WORK TO COMPLETE | Return, verbatim, everything in the rows below from the line containing "Where should I click to: Copy" down to the line containing "Action: [x=607, y=404]", with both of those lines included.
════════════════════
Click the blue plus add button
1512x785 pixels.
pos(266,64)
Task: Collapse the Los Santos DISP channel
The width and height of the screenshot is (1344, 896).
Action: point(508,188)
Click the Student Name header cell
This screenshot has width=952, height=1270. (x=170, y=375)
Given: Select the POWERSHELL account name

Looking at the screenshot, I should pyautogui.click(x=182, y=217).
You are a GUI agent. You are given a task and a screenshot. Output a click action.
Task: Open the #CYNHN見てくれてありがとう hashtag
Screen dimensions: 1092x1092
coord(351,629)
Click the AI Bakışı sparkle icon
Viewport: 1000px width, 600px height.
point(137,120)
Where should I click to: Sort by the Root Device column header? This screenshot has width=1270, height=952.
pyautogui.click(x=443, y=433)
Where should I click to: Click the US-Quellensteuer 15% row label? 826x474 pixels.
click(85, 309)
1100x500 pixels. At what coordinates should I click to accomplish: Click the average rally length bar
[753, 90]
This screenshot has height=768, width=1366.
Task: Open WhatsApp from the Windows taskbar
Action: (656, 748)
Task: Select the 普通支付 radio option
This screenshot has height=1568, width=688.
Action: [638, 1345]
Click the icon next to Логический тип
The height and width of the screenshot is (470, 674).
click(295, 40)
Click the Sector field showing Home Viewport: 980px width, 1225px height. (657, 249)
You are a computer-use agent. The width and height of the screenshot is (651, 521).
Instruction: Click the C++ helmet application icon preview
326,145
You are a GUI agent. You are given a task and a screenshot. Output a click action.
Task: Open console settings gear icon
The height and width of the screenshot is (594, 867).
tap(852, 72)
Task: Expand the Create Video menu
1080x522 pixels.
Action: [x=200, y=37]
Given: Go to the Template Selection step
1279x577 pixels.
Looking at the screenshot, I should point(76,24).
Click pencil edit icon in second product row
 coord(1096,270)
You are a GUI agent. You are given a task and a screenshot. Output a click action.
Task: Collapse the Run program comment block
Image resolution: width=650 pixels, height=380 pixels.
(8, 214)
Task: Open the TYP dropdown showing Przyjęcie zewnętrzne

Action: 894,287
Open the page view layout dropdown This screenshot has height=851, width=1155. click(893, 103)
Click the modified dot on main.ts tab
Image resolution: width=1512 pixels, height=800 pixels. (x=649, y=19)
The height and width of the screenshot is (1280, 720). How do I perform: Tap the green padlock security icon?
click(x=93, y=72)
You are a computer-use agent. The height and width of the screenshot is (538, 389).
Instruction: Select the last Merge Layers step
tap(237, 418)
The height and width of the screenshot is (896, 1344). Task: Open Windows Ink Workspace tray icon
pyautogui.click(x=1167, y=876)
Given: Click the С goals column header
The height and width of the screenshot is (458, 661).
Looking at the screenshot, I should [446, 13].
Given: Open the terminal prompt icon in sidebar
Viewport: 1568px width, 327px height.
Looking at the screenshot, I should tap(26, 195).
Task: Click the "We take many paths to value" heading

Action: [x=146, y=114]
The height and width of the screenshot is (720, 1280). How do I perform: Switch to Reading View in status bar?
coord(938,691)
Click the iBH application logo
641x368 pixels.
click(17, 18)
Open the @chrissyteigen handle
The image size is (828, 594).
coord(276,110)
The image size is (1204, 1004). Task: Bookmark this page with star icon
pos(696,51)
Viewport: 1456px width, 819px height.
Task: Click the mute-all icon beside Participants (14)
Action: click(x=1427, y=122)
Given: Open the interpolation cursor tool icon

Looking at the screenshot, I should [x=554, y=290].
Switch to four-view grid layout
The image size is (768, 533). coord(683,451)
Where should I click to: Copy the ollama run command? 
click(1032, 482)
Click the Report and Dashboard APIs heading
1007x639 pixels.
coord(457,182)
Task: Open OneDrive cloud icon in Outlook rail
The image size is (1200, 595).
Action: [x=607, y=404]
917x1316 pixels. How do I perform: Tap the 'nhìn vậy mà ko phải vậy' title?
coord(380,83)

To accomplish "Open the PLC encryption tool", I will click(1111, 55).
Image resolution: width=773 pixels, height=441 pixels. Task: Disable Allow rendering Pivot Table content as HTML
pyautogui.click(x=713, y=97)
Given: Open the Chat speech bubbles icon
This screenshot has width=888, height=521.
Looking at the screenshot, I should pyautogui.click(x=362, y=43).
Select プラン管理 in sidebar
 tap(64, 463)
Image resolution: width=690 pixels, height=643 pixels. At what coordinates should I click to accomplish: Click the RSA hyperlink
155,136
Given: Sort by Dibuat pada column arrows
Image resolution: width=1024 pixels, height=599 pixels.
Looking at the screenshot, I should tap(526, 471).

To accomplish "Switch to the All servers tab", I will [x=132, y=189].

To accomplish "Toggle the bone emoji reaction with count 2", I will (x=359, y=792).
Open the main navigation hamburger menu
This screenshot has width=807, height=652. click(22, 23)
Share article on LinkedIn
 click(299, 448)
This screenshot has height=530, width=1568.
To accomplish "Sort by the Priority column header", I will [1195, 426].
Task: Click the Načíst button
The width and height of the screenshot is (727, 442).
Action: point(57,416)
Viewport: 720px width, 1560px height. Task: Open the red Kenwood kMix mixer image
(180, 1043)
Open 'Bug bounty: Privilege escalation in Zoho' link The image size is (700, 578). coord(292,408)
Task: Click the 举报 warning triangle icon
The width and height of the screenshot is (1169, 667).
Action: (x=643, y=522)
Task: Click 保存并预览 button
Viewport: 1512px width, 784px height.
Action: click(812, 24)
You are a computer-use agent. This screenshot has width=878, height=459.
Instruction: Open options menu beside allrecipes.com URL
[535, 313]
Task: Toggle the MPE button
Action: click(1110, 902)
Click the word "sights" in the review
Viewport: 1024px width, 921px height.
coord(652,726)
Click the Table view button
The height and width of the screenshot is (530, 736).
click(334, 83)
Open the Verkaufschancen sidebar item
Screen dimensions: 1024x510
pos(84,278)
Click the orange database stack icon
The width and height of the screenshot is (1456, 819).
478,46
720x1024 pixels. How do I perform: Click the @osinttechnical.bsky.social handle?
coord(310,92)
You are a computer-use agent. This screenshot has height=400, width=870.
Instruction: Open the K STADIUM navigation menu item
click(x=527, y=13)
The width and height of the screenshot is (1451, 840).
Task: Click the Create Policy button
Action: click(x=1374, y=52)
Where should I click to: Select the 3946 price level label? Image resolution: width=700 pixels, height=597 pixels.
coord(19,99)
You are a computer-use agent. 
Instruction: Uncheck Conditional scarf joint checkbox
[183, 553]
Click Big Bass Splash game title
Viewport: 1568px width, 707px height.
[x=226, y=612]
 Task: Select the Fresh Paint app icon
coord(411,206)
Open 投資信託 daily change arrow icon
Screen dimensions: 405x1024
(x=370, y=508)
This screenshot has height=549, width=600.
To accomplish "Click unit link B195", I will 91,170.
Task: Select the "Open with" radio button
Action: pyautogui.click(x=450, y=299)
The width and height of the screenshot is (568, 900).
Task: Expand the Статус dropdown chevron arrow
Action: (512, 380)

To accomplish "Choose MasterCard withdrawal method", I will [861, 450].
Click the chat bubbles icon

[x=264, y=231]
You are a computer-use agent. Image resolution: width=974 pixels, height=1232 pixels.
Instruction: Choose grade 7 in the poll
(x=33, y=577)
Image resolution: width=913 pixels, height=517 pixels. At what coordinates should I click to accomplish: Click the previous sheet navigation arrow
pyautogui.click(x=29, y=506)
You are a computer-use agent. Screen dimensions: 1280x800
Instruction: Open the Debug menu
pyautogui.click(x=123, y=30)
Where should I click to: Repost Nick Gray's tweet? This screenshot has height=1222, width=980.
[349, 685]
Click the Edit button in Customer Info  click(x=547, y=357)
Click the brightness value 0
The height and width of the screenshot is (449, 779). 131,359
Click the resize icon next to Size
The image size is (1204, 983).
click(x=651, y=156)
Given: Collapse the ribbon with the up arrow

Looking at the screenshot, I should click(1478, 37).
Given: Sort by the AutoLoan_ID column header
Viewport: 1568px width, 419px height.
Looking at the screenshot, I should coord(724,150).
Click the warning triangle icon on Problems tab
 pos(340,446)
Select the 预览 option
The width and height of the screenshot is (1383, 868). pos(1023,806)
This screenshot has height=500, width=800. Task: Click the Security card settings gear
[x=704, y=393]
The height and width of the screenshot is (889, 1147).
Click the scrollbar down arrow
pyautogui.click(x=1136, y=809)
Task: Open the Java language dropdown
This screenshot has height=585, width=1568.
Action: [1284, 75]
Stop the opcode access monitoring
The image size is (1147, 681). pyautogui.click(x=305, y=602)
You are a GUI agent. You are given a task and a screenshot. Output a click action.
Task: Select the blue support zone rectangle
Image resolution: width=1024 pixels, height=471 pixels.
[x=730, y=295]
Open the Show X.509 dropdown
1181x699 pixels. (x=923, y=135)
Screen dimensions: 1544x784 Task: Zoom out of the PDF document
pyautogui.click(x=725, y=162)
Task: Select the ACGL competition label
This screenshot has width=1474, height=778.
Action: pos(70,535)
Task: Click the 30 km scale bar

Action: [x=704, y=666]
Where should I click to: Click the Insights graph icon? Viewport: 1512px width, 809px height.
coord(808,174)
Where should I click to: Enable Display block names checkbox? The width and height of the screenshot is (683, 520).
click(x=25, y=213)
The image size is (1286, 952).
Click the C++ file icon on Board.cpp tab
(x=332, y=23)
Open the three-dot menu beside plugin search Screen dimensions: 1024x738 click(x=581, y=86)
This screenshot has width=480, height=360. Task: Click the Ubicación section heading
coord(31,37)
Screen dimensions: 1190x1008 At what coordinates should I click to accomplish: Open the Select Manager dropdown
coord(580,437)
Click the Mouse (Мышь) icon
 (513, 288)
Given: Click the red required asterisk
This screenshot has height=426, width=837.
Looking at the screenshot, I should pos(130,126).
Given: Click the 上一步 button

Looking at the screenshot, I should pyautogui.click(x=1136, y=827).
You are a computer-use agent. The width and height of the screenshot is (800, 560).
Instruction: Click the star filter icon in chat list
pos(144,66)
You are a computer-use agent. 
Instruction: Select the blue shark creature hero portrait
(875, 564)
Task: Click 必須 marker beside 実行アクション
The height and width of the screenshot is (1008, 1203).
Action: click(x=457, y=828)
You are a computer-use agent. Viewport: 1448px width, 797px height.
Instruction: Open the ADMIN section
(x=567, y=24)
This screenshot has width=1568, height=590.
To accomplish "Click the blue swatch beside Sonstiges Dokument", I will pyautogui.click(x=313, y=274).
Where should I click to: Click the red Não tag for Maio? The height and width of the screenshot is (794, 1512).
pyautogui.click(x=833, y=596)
════════════════════
THE ANSWER |
Where should I click to: Copy the ollama run command? 
click(1032, 482)
Click the Report and Dashboard APIs heading
1007x639 pixels.
coord(457,182)
Task: Open OneDrive cloud icon in Outlook rail
The image size is (1200, 595).
Action: [x=607, y=404]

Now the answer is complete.